Your goal
Look through the material below. Return exactly the lines from the one with "Instruction: Tap the" through the one with "Task: Toggle the hamburger menu icon", both included.

Dataset
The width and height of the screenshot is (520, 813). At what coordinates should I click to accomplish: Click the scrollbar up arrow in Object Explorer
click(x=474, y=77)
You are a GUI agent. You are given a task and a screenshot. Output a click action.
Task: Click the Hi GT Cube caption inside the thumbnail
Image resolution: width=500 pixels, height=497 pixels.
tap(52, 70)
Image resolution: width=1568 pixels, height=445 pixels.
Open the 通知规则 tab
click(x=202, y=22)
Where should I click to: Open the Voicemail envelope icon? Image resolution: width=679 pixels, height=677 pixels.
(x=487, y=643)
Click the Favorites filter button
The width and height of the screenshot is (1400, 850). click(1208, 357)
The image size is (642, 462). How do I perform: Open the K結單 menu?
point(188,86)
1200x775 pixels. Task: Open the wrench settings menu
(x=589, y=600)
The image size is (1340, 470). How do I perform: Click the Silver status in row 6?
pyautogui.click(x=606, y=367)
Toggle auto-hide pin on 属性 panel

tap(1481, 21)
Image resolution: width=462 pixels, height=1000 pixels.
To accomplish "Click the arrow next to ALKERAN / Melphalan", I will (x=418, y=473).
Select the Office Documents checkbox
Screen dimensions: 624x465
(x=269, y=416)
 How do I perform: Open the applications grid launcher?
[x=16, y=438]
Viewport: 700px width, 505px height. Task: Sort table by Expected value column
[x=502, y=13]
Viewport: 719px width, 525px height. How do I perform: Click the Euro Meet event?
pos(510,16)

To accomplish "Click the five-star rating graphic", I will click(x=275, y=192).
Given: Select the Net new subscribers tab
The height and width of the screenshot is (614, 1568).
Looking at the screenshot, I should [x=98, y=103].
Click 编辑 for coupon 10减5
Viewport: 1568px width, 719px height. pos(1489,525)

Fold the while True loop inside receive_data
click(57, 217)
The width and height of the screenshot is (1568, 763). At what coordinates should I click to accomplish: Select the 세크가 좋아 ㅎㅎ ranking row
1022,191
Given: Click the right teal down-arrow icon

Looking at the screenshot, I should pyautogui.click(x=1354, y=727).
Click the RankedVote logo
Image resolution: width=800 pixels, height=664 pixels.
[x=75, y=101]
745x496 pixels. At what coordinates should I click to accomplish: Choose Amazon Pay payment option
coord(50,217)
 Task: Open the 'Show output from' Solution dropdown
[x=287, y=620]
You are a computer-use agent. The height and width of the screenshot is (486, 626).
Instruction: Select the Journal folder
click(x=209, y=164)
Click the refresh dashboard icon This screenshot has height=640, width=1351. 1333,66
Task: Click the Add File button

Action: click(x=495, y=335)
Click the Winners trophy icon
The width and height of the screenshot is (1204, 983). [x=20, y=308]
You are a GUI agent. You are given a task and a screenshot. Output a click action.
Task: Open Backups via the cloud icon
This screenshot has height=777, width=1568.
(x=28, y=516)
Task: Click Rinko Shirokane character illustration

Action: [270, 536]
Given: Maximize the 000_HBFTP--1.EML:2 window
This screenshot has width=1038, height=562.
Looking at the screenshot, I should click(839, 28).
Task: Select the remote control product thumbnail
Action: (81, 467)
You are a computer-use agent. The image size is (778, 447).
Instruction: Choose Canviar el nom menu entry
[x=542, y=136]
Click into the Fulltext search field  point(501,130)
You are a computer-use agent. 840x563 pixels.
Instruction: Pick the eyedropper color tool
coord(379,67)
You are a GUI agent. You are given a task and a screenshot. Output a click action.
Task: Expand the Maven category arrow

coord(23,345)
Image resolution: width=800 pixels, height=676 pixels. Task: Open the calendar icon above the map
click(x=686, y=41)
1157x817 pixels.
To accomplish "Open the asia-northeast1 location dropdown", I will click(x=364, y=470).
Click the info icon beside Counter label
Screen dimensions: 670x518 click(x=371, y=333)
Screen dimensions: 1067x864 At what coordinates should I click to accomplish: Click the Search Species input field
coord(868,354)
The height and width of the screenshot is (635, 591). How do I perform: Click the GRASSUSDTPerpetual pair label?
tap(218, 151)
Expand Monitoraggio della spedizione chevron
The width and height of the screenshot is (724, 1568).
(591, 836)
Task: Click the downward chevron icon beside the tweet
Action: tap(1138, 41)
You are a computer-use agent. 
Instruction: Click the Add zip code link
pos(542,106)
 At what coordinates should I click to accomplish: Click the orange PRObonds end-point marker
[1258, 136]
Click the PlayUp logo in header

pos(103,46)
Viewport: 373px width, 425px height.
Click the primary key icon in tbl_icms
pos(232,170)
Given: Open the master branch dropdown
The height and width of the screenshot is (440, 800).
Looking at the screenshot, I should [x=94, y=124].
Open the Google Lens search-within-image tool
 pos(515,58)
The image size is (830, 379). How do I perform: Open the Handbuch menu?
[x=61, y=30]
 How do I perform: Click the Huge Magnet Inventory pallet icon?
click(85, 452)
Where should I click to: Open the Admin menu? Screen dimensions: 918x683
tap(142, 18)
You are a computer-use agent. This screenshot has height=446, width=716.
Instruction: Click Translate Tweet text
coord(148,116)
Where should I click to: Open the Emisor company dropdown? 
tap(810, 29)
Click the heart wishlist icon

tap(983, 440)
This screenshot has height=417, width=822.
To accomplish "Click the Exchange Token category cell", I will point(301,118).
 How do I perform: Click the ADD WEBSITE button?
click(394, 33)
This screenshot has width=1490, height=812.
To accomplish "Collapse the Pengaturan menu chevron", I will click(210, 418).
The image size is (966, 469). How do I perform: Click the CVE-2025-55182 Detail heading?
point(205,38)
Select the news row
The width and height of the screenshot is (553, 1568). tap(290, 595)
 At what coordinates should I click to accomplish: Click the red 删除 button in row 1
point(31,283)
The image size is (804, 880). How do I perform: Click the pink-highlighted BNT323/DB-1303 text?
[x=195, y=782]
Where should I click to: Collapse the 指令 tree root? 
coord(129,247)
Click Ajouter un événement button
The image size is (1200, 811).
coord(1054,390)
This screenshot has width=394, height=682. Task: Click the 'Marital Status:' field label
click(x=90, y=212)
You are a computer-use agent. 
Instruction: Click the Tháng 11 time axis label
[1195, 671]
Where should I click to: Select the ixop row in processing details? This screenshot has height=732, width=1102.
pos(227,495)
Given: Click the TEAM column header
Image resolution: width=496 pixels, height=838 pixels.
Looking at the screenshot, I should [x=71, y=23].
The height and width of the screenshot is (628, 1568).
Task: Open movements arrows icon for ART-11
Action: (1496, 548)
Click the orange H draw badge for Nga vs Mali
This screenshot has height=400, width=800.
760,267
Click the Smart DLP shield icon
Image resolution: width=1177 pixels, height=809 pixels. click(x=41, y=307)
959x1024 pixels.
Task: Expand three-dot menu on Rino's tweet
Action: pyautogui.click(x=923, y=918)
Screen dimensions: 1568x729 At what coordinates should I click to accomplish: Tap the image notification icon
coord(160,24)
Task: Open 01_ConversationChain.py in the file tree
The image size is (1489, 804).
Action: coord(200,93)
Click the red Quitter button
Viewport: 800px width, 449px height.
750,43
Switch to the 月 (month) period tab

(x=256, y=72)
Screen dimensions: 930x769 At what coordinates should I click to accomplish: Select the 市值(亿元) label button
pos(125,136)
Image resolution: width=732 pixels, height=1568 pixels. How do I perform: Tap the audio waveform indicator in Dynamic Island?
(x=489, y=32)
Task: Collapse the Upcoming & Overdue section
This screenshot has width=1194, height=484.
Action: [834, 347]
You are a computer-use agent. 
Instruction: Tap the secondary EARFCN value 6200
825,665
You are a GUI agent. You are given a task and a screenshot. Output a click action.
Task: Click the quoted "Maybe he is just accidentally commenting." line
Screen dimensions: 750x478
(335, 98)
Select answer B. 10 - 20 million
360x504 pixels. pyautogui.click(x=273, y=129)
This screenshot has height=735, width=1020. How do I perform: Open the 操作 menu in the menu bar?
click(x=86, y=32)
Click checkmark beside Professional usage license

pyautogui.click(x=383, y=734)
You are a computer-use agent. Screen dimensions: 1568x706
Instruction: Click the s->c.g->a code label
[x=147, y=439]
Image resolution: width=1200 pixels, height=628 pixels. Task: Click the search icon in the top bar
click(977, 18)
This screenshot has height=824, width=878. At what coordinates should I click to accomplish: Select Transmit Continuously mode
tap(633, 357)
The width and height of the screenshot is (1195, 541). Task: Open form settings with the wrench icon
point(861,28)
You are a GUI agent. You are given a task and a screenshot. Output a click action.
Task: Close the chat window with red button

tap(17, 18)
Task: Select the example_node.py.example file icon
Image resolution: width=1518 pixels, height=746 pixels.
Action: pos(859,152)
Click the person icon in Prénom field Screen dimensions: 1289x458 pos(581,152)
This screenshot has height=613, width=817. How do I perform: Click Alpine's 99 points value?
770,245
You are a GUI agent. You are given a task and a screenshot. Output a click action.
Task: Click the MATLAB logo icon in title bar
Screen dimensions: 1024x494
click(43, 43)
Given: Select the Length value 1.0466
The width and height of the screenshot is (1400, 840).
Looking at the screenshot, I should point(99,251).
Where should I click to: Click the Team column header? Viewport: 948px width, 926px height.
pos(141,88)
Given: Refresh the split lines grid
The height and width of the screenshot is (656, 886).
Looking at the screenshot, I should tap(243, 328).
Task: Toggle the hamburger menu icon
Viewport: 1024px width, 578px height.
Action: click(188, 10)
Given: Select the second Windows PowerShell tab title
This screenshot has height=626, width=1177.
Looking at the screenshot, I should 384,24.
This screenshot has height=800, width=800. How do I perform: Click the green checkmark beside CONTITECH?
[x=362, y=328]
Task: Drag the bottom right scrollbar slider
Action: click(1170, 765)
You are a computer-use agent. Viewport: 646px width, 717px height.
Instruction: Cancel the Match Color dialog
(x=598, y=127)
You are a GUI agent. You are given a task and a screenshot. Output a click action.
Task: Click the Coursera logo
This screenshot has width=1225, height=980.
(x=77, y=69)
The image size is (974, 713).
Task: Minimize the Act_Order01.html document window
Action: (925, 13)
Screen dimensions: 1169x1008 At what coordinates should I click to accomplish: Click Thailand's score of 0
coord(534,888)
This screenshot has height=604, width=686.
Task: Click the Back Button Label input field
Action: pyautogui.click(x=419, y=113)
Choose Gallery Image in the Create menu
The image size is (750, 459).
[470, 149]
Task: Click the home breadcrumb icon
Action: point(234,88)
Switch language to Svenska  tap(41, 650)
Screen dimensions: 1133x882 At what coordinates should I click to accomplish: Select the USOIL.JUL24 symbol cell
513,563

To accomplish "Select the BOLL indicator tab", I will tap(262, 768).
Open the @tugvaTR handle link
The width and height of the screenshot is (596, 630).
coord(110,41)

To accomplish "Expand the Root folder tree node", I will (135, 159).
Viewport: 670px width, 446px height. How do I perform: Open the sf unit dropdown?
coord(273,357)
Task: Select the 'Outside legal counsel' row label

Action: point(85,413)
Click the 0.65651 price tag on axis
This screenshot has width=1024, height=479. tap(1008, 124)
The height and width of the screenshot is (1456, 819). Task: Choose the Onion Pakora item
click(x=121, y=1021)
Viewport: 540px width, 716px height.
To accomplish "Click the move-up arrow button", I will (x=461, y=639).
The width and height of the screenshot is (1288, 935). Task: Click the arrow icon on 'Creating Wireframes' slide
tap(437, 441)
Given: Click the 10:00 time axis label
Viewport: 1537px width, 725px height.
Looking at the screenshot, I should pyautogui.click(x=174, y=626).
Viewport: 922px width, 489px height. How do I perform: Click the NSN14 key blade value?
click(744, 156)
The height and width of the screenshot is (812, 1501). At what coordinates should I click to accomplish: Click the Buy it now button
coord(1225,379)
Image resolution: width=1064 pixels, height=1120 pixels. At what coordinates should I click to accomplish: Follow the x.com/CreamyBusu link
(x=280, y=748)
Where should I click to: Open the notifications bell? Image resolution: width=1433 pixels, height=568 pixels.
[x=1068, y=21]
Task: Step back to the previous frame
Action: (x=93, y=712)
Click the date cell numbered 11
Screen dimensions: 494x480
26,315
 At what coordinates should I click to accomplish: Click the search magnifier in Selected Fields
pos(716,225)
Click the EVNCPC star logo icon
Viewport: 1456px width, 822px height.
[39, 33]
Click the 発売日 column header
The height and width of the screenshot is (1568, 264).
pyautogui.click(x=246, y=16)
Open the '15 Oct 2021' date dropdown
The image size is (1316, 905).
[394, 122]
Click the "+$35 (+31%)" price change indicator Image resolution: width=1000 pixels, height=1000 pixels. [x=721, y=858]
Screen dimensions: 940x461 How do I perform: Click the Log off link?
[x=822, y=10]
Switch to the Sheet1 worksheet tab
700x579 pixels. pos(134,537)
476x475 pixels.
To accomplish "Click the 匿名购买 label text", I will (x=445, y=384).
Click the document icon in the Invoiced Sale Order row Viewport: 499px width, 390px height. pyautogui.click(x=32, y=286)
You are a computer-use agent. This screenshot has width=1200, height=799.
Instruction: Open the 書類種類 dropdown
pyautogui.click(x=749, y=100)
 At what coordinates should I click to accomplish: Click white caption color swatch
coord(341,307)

Answer box
Instruction: Tap the secondary EARFCN value 6200
825,665
You are a GUI agent. You are given a task and a screenshot. Output a click action.
Task: Click the quoted "Maybe he is just accidentally commenting." line
Screen dimensions: 750x478
(335, 98)
Select answer B. 10 - 20 million
360x504 pixels. pyautogui.click(x=273, y=129)
This screenshot has height=735, width=1020. How do I perform: Open the 操作 menu in the menu bar?
click(x=86, y=32)
Click checkmark beside Professional usage license

pyautogui.click(x=383, y=734)
You are a computer-use agent. Screen dimensions: 1568x706
Instruction: Click the s->c.g->a code label
[x=147, y=439]
Image resolution: width=1200 pixels, height=628 pixels. Task: Click the search icon in the top bar
click(977, 18)
This screenshot has height=824, width=878. At what coordinates should I click to accomplish: Select Transmit Continuously mode
tap(633, 357)
The width and height of the screenshot is (1195, 541). Task: Open form settings with the wrench icon
point(861,28)
You are a GUI agent. You are given a task and a screenshot. Output a click action.
Task: Close the chat window with red button

tap(17, 18)
Task: Select the example_node.py.example file icon
Image resolution: width=1518 pixels, height=746 pixels.
Action: pos(859,152)
Click the person icon in Prénom field Screen dimensions: 1289x458 pos(581,152)
This screenshot has height=613, width=817. How do I perform: Click Alpine's 99 points value?
770,245
You are a GUI agent. You are given a task and a screenshot. Output a click action.
Task: Click the MATLAB logo icon in title bar
Screen dimensions: 1024x494
click(43, 43)
Given: Select the Length value 1.0466
The width and height of the screenshot is (1400, 840).
Looking at the screenshot, I should point(99,251).
Where should I click to: Click the Team column header? Viewport: 948px width, 926px height.
pos(141,88)
Given: Refresh the split lines grid
The height and width of the screenshot is (656, 886).
Looking at the screenshot, I should tap(243, 328).
Task: Toggle the hamburger menu icon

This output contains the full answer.